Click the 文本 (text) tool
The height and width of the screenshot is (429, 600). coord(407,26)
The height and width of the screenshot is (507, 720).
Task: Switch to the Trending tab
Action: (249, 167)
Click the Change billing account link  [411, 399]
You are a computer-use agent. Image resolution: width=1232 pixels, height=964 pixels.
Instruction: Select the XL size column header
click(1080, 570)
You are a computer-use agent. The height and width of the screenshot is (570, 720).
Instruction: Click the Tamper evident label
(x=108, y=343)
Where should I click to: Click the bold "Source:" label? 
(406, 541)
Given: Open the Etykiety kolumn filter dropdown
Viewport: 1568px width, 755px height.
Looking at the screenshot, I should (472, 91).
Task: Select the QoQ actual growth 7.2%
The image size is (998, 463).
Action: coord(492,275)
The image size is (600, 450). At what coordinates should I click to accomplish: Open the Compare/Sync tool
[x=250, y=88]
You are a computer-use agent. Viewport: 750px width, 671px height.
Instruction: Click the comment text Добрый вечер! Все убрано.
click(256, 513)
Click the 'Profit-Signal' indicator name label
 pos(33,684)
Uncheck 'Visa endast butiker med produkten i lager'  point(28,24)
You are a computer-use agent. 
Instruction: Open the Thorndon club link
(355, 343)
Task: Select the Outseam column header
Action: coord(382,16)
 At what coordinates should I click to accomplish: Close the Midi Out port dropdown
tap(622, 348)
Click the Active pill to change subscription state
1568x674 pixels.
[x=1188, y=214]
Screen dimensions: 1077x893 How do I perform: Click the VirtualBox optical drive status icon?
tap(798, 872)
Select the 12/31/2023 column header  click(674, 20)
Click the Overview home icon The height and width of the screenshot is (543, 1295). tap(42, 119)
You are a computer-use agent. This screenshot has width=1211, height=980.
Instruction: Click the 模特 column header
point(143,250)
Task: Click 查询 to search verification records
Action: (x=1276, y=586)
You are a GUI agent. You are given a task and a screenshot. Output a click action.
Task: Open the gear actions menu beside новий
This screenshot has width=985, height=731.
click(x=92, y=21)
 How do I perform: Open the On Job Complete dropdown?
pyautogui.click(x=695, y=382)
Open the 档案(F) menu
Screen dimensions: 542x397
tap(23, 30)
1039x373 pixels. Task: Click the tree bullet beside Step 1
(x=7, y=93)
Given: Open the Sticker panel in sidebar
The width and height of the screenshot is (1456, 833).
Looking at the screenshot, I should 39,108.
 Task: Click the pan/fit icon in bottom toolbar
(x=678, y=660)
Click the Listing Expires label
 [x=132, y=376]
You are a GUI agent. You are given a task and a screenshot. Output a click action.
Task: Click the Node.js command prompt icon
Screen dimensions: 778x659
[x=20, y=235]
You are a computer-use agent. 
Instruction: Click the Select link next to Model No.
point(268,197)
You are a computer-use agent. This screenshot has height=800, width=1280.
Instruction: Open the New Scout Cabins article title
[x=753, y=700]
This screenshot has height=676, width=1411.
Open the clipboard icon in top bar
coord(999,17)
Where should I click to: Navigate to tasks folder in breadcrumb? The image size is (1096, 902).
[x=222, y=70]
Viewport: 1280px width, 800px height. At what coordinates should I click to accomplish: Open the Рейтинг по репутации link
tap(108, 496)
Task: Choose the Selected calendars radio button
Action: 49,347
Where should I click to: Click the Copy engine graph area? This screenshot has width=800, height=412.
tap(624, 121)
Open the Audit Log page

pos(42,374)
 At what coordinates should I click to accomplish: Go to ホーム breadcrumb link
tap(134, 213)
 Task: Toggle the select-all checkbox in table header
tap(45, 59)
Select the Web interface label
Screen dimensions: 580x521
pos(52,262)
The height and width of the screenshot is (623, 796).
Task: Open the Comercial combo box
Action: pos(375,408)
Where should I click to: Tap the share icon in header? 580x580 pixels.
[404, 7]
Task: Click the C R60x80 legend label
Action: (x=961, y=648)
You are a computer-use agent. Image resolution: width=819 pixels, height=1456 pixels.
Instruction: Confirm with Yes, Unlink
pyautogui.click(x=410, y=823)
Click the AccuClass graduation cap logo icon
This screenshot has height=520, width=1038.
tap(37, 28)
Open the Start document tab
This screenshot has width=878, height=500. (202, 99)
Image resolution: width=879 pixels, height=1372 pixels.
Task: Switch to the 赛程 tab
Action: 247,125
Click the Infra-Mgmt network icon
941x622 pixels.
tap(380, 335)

++++++

» TO DO: Please copy out every line in the listing that has the string "computer".

» COMPLETED EXERCISE:
You are a computer-use agent. Image resolution: width=1232 pixels, height=964 pixels.
You are a computer-use agent. The height and width of the screenshot is (570, 720).
You are a computer-use agent. Viewport: 750px width, 671px height.
You are a computer-use agent. 
You are a computer-use agent. This screenshot has width=1211, height=980.
You are a computer-use agent. 
You are a computer-use agent. This screenshot has height=800, width=1280.
You are a computer-use agent. Image resolution: width=819 pixels, height=1456 pixels.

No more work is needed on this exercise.